→ EXERCISES
**a.** In the boxing article, who called Banks soon after the Mitchell-Witherspoon fight ended?
**b.** Output the listing again verbatim, starting with the line that contains "Where should I click to: Click warning" and going on through the end of the listing.

→ PAGE
Friday, July 19, 2024  |


Lem’s latest: Broner: This is my Mayweather-Corrales moment

Fighters Network


ATLANTIC CITY– Heavyweight contender Johnathon Banks watched on HBO as undefeated Seth “Mayhem” Mitchell overcame a rocky start to score a third-round knockout of Chazz Witherspoon in April at Atlantic City’s Boardwalk Hall.

Then, not long after the bout had ended, Banks received a call from trainer Emanuel “Manny” Steward.

“As it was happening, I received a text message from Emanuel, because Emanuel knows how badly I have wanted to fight this guy. I’ve been talking about it for a year, and then, he called me right after the fight. So I told him this is the fight that I wanted,” said Banks.

“Not saying that I thought that it was an easy fight, because Seth is a big, strong guy. But it’s because the people love him, and the people think so highly of him, so I said, ‘that’s who I want.’ I saw the fight, and then Emanuel said, ‘Johnathon, I think you can beat this guy.’ I said, ‘Emanuel, I think so too. I think I can out-box him.'”

Banks (28-1-1, 18 knockouts) will get his shot on Saturday night, when he enters the ring opposite Mitchell (25-0-1, 19 KOs) in a clash of 30-year-olds at Boardwalk Hall.

But Steward will not be there to see him fight Mitchell: The Hall of Fame legend died on Oct. age of 68.

→ MATERIAL SHOWN
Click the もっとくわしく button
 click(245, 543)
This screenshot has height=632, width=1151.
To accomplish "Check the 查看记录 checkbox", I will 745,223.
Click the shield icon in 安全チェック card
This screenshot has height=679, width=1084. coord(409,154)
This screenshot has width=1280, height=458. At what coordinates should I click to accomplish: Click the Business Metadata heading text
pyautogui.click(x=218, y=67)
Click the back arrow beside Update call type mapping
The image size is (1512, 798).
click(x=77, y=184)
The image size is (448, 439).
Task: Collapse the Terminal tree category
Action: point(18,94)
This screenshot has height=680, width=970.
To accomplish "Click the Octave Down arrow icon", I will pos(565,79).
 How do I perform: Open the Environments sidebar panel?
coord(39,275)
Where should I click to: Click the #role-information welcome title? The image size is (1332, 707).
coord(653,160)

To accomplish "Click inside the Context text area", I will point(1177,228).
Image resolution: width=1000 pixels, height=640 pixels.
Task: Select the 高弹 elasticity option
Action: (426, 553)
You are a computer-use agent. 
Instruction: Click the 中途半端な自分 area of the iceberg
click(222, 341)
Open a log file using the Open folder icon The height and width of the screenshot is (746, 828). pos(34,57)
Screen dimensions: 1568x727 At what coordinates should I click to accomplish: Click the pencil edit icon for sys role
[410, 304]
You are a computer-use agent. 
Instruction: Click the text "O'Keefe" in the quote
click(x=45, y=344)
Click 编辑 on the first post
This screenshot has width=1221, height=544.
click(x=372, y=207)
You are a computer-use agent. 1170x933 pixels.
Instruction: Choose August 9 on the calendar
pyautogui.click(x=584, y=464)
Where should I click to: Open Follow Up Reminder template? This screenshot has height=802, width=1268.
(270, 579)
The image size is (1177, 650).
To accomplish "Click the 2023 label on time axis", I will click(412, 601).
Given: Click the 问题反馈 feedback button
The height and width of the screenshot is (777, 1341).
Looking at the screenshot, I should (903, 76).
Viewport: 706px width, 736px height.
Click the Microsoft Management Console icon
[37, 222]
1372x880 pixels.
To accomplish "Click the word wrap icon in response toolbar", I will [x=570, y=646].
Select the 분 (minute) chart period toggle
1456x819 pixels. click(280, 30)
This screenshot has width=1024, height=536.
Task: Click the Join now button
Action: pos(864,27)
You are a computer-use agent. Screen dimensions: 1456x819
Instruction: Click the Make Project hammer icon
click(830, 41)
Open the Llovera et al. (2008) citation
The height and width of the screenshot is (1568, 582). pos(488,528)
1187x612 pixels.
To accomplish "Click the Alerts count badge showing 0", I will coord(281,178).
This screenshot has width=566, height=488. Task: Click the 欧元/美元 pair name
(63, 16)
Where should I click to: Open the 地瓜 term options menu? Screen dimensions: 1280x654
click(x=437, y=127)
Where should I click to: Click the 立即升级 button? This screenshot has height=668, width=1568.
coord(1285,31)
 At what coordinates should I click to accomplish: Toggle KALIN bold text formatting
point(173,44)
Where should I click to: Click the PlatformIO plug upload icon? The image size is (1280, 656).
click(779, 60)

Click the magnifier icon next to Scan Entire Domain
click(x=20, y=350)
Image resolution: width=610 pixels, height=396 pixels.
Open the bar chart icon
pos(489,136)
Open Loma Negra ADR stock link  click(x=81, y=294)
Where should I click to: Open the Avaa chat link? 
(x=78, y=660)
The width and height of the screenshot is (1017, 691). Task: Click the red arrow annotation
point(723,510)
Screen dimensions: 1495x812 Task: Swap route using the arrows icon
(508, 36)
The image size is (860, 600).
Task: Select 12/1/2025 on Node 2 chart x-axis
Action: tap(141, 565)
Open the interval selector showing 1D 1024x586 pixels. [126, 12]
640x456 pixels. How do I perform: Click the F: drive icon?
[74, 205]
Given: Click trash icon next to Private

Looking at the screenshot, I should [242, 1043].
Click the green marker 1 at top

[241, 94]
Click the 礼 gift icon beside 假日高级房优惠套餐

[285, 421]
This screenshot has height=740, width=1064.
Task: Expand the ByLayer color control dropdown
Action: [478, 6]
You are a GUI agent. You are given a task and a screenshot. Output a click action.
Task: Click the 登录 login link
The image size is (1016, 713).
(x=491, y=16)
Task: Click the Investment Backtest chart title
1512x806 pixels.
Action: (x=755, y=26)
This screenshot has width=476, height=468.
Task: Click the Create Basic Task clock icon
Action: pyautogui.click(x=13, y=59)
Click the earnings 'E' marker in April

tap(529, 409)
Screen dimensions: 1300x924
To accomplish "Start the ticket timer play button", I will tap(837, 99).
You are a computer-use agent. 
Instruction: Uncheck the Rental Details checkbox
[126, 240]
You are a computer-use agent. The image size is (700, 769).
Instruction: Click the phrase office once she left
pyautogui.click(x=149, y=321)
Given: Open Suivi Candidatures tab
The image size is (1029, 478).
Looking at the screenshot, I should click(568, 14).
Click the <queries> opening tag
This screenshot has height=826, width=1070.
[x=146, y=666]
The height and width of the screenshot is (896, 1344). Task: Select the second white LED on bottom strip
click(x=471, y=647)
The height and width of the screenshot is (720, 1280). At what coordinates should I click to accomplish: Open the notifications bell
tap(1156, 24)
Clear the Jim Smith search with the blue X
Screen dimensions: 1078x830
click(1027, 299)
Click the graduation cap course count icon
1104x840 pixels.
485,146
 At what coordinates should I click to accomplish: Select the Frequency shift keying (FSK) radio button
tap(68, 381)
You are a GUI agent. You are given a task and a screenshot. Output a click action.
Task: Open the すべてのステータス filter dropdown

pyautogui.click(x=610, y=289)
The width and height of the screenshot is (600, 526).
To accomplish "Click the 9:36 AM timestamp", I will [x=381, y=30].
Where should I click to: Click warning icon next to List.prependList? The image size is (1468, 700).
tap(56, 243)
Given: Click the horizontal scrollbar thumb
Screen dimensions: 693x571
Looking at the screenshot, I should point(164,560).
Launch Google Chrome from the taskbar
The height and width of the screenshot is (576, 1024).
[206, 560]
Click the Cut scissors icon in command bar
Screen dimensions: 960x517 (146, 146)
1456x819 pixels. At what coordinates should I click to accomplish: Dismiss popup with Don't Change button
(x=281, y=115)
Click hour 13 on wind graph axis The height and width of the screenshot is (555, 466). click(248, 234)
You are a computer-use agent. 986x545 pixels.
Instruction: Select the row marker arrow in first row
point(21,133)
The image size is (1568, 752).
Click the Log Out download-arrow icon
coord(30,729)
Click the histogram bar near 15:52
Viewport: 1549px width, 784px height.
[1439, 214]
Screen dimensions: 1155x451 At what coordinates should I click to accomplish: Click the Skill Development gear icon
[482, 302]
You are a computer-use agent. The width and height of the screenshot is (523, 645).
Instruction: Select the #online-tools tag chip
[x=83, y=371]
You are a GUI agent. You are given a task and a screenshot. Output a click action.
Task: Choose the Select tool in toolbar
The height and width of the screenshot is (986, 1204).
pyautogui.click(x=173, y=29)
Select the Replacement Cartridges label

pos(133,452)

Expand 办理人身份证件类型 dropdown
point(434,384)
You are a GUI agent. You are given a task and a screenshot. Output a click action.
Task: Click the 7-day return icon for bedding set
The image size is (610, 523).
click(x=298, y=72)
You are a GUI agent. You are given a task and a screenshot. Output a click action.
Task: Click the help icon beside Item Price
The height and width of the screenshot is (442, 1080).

→ ANSWERS TO THE PROBLEMS
**a.** Trainer Emanuel "Manny" Steward called him.

**b.**
Where should I click to: Click warning icon next to List.prependList? The image size is (1468, 700).
tap(56, 243)
Given: Click the horizontal scrollbar thumb
Screen dimensions: 693x571
Looking at the screenshot, I should point(164,560).
Launch Google Chrome from the taskbar
The height and width of the screenshot is (576, 1024).
[206, 560]
Click the Cut scissors icon in command bar
Screen dimensions: 960x517 (146, 146)
1456x819 pixels. At what coordinates should I click to accomplish: Dismiss popup with Don't Change button
(x=281, y=115)
Click hour 13 on wind graph axis The height and width of the screenshot is (555, 466). click(248, 234)
You are a computer-use agent. 986x545 pixels.
Instruction: Select the row marker arrow in first row
point(21,133)
The image size is (1568, 752).
Click the Log Out download-arrow icon
coord(30,729)
Click the histogram bar near 15:52
Viewport: 1549px width, 784px height.
[1439, 214]
Screen dimensions: 1155x451 At what coordinates should I click to accomplish: Click the Skill Development gear icon
[482, 302]
You are a computer-use agent. The width and height of the screenshot is (523, 645).
Instruction: Select the #online-tools tag chip
[x=83, y=371]
You are a GUI agent. You are given a task and a screenshot. Output a click action.
Task: Choose the Select tool in toolbar
The height and width of the screenshot is (986, 1204).
pyautogui.click(x=173, y=29)
Select the Replacement Cartridges label

pos(133,452)

Expand 办理人身份证件类型 dropdown
point(434,384)
You are a GUI agent. You are given a task and a screenshot. Output a click action.
Task: Click the 7-day return icon for bedding set
The image size is (610, 523).
click(x=298, y=72)
You are a GUI agent. You are given a task and a screenshot. Output a click action.
Task: Click the help icon beside Item Price
The height and width of the screenshot is (442, 1080).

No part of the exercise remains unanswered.